Na tentativa de revogar a prisão preventiva, a defesa apresentou declarações da esposa do investigado, afirmando que não via necessidade de medidas protetivas. Também foram apresentadas supostas circunstâncias pessoais favoráveis, como o fato de o acusado ser um empresário reconhecido na região e ter obtido expressiva votação ao concorrer como vice-prefeito nas eleições de 2004. A defesa argumentou ainda que ele “cuida” bem da família.
A Promotoria de Justiça de Joaquim Távora, responsável pela atuação no caso, sustentou a existência de um ciclo de violência doméstica contra a mulher, caracterizado pelas fases de tensão, agressão e reconciliação. O MPPR apontou que a declaração da vítima poderia ter sido motivada pelo temor do agressor, e que a permanência dele em liberdade representaria risco à integridade física e emocional das vítimas.
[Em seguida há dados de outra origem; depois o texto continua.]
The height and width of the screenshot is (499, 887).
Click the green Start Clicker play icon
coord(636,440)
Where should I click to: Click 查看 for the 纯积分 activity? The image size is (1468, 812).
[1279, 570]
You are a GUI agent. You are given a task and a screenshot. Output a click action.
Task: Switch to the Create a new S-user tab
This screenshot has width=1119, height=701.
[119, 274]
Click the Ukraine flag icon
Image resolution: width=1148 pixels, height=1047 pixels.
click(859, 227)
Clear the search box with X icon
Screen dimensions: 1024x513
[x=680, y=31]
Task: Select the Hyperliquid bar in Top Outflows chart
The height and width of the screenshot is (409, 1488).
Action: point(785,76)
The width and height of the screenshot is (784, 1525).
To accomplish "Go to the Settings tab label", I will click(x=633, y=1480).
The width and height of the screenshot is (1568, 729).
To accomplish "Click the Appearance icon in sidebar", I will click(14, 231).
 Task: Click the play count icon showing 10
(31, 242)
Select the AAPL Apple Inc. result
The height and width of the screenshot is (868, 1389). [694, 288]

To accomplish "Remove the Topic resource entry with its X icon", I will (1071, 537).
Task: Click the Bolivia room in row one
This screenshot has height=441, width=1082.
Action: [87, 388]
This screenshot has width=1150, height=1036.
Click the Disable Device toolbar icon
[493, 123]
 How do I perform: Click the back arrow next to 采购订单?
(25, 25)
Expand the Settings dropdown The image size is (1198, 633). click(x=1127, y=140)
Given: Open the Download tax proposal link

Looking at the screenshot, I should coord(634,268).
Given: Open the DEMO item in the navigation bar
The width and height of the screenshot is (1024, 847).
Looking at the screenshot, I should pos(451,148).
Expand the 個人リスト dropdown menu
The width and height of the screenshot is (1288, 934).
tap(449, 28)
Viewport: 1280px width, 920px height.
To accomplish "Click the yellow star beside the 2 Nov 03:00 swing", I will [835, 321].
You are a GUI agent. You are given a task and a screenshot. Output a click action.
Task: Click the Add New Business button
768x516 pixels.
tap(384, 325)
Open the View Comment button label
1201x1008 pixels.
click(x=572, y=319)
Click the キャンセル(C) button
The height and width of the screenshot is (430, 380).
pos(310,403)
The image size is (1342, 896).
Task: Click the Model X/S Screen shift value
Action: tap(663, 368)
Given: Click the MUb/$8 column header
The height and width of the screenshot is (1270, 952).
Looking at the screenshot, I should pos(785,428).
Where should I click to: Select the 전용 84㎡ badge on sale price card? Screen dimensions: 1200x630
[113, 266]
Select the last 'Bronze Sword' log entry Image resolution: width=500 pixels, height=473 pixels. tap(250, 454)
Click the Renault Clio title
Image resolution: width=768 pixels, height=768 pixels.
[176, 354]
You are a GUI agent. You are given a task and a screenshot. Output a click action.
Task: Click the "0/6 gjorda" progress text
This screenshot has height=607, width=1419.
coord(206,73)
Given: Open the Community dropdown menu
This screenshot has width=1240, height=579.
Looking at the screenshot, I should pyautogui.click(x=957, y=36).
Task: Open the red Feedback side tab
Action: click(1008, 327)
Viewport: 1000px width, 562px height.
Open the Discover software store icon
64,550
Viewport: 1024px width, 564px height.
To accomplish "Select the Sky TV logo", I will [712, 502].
Na decisão, o TJPR considerou os antecedentes do investigado. Segundo consta nos autos, ele já respondeu a processos por violência contra policiais militares e embriaguez ao volante. A Promotoria argumentou ainda que aceitar a declaração da esposa, possivelmente feita sob pressão, configuraria uma revitimização, transferindo às vítimas a responsabilidade sobre a manutenção da prisão.
O Judiciário reconheceu os argumentos do Ministério Público e manteve a prisão preventiva, destacando o risco de reiteração delitiva e a necessidade de proteger a integridade das vítimas.